## Start Supplied material

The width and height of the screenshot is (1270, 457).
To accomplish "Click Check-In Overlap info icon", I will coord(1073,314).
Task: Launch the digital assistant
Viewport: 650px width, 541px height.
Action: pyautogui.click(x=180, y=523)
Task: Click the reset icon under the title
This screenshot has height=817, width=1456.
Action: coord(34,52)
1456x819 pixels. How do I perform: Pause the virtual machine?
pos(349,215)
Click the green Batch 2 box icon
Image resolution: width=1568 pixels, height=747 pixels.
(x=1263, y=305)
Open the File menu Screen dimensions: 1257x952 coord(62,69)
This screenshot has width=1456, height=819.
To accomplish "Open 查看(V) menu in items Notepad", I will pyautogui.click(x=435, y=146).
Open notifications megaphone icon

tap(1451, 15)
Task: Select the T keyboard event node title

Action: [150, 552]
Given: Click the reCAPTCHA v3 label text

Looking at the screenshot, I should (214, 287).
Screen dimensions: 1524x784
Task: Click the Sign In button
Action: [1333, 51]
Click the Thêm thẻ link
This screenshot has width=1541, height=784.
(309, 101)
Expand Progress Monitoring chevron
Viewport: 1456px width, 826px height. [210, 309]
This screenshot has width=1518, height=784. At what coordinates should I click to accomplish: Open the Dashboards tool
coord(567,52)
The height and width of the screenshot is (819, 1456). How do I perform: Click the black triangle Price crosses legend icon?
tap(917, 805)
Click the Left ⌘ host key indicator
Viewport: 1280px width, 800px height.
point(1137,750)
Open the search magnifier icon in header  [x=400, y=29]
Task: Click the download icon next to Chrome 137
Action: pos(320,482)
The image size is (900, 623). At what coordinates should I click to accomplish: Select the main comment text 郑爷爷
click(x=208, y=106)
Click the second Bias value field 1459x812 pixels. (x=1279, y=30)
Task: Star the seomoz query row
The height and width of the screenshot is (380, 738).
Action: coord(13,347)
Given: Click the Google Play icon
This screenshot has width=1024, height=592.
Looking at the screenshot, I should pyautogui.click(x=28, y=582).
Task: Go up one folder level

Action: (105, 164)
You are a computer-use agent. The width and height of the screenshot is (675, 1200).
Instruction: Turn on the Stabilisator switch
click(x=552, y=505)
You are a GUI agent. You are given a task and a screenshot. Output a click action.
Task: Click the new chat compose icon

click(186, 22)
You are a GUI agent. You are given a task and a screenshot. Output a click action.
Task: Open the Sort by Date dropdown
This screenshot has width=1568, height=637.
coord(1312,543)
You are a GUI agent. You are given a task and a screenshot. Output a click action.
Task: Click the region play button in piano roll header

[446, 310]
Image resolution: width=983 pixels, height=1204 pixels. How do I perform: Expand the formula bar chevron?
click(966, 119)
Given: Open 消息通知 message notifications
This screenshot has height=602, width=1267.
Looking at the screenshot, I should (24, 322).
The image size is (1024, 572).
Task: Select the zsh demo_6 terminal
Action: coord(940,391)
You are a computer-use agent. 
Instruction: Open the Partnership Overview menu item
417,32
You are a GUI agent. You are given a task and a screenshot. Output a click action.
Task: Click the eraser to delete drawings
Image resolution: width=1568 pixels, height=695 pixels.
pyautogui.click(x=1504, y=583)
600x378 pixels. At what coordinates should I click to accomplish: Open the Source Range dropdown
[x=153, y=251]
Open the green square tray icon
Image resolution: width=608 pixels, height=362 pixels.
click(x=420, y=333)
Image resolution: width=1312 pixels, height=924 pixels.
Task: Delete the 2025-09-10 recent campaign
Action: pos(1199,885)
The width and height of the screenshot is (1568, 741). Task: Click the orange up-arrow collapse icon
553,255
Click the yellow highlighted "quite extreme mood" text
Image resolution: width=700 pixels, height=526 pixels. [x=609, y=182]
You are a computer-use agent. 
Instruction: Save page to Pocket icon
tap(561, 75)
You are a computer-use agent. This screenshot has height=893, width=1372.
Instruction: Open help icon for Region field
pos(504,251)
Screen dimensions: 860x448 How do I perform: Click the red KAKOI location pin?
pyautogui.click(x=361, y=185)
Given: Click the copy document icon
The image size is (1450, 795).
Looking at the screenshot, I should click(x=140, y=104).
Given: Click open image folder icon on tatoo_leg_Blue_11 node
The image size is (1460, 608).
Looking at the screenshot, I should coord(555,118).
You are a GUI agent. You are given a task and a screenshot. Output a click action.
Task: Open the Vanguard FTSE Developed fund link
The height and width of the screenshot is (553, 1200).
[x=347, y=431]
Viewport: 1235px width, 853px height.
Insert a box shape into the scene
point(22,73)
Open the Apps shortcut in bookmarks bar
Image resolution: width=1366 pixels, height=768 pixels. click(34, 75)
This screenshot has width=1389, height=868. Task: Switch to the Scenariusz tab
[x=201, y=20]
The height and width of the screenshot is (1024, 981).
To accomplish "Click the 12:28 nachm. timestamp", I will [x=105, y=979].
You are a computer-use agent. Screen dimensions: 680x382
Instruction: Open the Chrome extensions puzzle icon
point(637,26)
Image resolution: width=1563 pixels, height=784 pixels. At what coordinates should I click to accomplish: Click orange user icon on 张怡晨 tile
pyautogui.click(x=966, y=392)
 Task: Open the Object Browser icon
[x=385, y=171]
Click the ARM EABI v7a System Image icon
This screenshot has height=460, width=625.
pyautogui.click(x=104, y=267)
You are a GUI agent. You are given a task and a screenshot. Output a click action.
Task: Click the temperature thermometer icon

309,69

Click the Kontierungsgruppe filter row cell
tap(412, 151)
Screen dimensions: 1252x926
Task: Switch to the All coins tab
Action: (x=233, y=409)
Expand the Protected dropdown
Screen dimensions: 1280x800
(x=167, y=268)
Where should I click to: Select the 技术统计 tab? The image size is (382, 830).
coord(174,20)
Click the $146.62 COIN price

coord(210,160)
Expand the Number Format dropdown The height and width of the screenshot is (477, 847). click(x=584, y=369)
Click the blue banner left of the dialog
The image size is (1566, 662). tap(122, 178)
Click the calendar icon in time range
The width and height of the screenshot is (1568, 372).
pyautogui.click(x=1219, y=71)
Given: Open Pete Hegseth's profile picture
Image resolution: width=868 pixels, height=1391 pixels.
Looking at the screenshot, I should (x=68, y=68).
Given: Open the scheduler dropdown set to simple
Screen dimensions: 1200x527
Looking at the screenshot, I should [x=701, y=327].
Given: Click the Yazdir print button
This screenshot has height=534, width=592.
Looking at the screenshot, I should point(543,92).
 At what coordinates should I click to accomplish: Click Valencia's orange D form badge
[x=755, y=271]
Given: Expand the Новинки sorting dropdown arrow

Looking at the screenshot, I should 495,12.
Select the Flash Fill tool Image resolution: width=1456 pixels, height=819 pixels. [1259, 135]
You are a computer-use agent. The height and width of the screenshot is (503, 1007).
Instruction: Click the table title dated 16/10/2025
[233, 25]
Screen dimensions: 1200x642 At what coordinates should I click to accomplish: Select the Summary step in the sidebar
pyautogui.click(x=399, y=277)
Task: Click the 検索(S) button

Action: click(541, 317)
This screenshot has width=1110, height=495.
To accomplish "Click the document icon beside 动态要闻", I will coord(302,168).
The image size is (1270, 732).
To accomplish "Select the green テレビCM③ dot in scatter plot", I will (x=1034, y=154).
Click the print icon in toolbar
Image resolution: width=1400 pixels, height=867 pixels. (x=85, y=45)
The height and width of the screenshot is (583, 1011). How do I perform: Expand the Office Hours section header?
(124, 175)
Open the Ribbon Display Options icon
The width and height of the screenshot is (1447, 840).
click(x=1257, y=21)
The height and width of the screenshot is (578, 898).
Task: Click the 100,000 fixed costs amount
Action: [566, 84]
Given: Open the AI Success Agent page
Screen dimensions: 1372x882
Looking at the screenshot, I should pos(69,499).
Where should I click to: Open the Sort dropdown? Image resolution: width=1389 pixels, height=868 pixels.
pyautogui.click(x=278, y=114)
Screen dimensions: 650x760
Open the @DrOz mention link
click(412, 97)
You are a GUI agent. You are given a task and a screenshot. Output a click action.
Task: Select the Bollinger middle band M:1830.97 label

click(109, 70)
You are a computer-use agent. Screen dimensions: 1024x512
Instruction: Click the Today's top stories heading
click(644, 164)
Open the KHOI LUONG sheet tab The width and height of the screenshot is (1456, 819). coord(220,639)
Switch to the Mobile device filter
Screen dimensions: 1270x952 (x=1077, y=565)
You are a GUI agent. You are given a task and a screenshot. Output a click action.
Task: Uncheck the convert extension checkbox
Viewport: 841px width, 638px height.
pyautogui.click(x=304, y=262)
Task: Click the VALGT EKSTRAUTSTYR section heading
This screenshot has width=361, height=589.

## End Supplied material

• [Objective] Switch "thermometer" to "gauge" in the lines between the one holding "Viewport: 1235px width, 853px height." and the one holding "coord(174,20)", inclusive, and give those lines again with nothing else changed.

• [The output]
Viewport: 1235px width, 853px height.
Insert a box shape into the scene
point(22,73)
Open the Apps shortcut in bookmarks bar
Image resolution: width=1366 pixels, height=768 pixels. click(34, 75)
This screenshot has width=1389, height=868. Task: Switch to the Scenariusz tab
[x=201, y=20]
The height and width of the screenshot is (1024, 981).
To accomplish "Click the 12:28 nachm. timestamp", I will [x=105, y=979].
You are a computer-use agent. Screen dimensions: 680x382
Instruction: Open the Chrome extensions puzzle icon
point(637,26)
Image resolution: width=1563 pixels, height=784 pixels. At what coordinates should I click to accomplish: Click orange user icon on 张怡晨 tile
pyautogui.click(x=966, y=392)
 Task: Open the Object Browser icon
[x=385, y=171]
Click the ARM EABI v7a System Image icon
This screenshot has height=460, width=625.
pyautogui.click(x=104, y=267)
You are a GUI agent. You are given a task and a screenshot. Output a click action.
Task: Click the temperature gauge icon

309,69

Click the Kontierungsgruppe filter row cell
tap(412, 151)
Screen dimensions: 1252x926
Task: Switch to the All coins tab
Action: (x=233, y=409)
Expand the Protected dropdown
Screen dimensions: 1280x800
(x=167, y=268)
Where should I click to: Select the 技术统计 tab? The image size is (382, 830).
coord(174,20)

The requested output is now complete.